Sb2S3(s) + 3Na2CO3(s) + 6O2(g) = Sb2O3(s) + 3Na2SO4(s) + 3CO2(g)…………………………………….(14)

4Sb2S3(s) + 3Na2CO3(s) = Sb2O3(s) + 6NaSbS2(s) + 3CO2(g)…………………………………..(15)

Sb2S3(s) + 2Na2CO3(s) = Na3SbS3(s) + NaSbO2(s) + 3CO2(g)…………………………………..(16)

Sb2O3(s) + Na2CO3(s) = 2NaSbO2(s) + CO2(g)…………………………………………………………(17)

The melting point of stibnite is 823 K (550 C) and the molten stibnite apparently accelerates the rate of sulfate formation. The later set of reactions apparently are important at the higher temperatures.

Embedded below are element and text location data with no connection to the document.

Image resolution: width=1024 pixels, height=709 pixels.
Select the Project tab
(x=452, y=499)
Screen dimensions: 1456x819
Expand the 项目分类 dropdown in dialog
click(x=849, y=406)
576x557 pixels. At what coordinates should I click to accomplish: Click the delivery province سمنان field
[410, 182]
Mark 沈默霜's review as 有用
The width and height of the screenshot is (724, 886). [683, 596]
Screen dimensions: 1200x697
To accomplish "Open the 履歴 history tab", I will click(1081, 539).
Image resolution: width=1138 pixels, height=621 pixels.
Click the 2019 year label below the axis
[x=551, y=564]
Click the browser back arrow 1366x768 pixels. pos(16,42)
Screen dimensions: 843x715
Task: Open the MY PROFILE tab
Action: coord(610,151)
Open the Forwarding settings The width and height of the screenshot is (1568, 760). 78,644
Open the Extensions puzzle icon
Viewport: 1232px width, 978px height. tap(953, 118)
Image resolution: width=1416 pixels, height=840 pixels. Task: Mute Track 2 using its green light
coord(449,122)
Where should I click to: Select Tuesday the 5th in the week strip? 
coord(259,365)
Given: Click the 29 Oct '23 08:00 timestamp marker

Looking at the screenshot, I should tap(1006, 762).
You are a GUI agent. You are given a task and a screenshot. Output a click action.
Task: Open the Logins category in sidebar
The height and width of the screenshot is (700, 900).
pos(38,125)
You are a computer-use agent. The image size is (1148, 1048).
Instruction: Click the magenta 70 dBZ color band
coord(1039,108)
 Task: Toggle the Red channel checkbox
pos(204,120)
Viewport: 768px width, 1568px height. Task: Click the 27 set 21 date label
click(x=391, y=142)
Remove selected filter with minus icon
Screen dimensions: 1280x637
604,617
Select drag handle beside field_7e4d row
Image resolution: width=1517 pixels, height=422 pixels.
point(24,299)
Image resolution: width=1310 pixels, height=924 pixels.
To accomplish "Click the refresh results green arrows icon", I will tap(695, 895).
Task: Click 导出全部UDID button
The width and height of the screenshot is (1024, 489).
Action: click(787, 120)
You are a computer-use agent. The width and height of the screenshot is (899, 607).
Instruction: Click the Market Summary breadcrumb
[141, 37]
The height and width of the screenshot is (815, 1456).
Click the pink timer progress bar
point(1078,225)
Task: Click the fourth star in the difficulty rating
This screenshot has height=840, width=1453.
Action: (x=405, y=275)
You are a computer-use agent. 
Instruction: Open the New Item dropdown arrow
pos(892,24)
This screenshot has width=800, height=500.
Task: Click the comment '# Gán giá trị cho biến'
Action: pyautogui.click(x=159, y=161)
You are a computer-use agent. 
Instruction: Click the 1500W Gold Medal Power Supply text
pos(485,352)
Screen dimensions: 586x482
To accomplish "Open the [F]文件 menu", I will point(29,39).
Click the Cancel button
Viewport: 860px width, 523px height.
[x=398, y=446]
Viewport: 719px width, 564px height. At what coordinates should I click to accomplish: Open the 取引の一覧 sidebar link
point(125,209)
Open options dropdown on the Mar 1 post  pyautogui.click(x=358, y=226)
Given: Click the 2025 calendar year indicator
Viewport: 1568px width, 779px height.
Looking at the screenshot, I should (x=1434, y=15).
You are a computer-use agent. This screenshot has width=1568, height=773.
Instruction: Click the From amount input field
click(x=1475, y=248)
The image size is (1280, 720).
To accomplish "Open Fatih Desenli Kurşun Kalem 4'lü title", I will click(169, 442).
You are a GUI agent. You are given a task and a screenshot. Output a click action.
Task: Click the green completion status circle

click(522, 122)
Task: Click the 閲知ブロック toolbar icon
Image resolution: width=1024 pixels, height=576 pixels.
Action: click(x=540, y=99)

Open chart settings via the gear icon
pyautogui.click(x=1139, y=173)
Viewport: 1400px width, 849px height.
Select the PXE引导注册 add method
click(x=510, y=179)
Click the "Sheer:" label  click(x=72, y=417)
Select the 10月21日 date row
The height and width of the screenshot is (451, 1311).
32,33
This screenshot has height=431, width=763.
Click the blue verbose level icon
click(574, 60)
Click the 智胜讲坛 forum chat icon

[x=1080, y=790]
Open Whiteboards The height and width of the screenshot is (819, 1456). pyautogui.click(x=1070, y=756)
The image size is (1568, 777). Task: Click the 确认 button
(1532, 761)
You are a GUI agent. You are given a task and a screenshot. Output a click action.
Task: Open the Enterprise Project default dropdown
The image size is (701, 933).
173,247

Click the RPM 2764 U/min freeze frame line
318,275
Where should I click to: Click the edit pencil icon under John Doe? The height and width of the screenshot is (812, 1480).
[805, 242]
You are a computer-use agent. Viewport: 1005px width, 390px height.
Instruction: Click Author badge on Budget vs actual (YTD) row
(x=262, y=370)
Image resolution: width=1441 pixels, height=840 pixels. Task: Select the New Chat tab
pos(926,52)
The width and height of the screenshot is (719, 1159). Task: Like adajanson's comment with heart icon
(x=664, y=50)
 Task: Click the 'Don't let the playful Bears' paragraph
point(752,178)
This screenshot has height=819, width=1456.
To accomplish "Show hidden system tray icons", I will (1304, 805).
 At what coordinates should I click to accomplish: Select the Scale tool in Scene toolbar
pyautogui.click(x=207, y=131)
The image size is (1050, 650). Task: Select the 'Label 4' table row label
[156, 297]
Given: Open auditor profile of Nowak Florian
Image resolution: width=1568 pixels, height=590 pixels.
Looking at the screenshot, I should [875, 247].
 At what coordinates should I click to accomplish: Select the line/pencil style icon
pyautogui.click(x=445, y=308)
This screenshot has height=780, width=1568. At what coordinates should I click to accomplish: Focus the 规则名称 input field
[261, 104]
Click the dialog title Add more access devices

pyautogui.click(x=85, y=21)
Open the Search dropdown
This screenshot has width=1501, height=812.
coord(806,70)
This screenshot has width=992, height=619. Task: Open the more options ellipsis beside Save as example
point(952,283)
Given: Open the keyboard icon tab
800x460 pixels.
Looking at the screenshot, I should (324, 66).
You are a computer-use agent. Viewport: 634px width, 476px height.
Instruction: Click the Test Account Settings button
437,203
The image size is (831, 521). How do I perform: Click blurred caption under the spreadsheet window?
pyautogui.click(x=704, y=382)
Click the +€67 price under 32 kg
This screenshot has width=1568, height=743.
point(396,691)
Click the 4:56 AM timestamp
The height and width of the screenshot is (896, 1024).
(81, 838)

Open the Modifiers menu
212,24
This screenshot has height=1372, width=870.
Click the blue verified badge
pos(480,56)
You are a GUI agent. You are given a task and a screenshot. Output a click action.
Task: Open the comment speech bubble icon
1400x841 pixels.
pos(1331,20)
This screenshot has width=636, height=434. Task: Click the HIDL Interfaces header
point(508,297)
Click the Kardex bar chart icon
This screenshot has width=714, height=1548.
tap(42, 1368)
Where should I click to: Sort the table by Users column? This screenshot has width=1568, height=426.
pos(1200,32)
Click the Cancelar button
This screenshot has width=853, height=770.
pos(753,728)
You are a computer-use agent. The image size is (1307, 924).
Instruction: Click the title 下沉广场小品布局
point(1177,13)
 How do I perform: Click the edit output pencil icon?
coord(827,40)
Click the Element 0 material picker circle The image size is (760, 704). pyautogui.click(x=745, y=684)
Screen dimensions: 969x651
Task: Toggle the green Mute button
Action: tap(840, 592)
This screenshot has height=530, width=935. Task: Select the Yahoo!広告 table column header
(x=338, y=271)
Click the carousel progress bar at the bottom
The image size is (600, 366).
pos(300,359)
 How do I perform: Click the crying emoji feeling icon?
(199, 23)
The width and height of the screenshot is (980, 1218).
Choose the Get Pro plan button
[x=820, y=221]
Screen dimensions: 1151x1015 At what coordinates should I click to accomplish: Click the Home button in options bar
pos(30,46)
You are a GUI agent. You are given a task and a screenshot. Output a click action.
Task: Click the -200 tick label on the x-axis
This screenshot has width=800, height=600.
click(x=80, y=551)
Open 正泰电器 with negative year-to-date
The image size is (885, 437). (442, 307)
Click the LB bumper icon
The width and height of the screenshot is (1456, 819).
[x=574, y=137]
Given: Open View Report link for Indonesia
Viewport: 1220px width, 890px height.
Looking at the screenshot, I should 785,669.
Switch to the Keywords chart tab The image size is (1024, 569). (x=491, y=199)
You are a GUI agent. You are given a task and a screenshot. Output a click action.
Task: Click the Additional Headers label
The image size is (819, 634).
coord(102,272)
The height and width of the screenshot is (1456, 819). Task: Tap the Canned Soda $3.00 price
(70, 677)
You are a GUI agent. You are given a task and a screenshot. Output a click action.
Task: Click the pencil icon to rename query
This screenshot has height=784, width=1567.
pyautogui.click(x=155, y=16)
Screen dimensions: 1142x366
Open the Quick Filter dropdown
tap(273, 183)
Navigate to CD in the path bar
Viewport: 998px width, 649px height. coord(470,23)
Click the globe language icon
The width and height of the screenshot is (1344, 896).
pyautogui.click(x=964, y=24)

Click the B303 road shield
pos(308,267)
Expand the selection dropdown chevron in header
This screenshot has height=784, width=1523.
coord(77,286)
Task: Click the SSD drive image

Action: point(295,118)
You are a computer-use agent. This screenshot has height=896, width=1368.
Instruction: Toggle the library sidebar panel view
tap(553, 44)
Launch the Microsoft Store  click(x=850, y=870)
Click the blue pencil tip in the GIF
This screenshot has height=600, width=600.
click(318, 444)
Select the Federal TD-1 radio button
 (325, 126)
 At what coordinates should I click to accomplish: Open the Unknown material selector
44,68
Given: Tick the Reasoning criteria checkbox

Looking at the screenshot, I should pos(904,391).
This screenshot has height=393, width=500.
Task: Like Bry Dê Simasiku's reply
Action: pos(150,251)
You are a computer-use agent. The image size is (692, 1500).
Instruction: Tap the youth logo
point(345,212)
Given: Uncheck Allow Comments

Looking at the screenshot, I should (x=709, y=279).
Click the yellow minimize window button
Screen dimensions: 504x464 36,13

Arsenopyrite – Soda Ash Roasting

Arsenopyrite was roasted with soda ash to evaluate the containment of sulfur and arsenic and the solubility of the arsenic in the roast calcine (as one of the objectives is to roast the mineral in such a way to make the arsenic soluble). The following reaction was proposed:

2FeAsS(s) + 7O2(g) + 5Na2CO3(s) = Fe2O3(s) + 2Na3Aso4(s) +2Na2SO4(s) + 5CO2(g)…………………….(18)

The effect of the arsenopyrite particle size on sulfur retention is shown in Figure 18. There is very little effect. The arsenic retention was greater than 99.9% over the experimental range.

Arsenic Leaching

The amounts of soluble arsenic in the roaster calcines were determined by leaching them in distilled water with and without pH adjustments.

The amount of soluble arsenic increased with increasing soda ash in the roast as is shown in Figure 21. This is due to the enhanced formation of sodium arsenate with increasing amounts of soda ash during roasting.

The effect of the final pH of the water leach on the soluble arsenic is shown in Figure 25. The solubility is enhanced at low and high pH values. The high pH reaction is thought to be the conversion of ferrous (or ferric) arsenate with the sodium hydroxide,

FeAsO4(s) +3NaOH(s) = Na3AsO4(s) + Fe(OH)3(s)………………………………………………….(19)

Arsenic Precipitation

The reactions of interest are thought to be:

HAsO2(aq) + Ca(OH)2(aq) = CaAsO20H(s) + H2O(aq)………………………………………(20)

NaAsO2 (aq) + Ca(OH)2(aq) = CaAsO2OH(s) + NaOH(aq)………………………………..(21)

NaAsO2(aq) + CaCl2(aq) + H2O(aq) = CaAsO20H(s) + NaCl(aq) + HCl(aq)……………………………(22)

CaCl2(aq) + 2NaOH(aq) = 2NaCl(aq) + Ca(OH)2(aq)……………………………………………………..(23)

HCl(aq) + NaOH(aq) = NaCl(aq) + H2O……………………………………………..(24)

The effect of adding calcium chloride on the arsenic precipitation is shown in Figure 28. Again the arsenic is effectively precipitated at CaCl2 additions equivalent to the stoichiometric requirements. The concentrations in solution are shown in Figure 29.

Na3AsO4(aq) + 2Ca(OH)2(aq) = Ca2AsO40H(s) + 3NaOH(aq)……………………………(25)

Na2SO4(aq) + Ca(OH)2(aq) + 2H2O(aq) = CaSO4.2H2O(s) + 2NaOH(aq)…………..(26)

Na3AsO4(aq) + 2CaCl2(aq) + 2H2O(Aq) = Ca2AsO40H(s) + 3NaCl(aq) + HCl(aq)….(27)

Na2SO4(aq) + CaCl2(aq) + 2H2O(aq) = CaSO4.2H2O(s) + 3NaCl(aq) + HCl(aq)…….(28)

HCl(aq) + NaOH(aq) = NaCl(aq) + H2O………………………………………………….(29)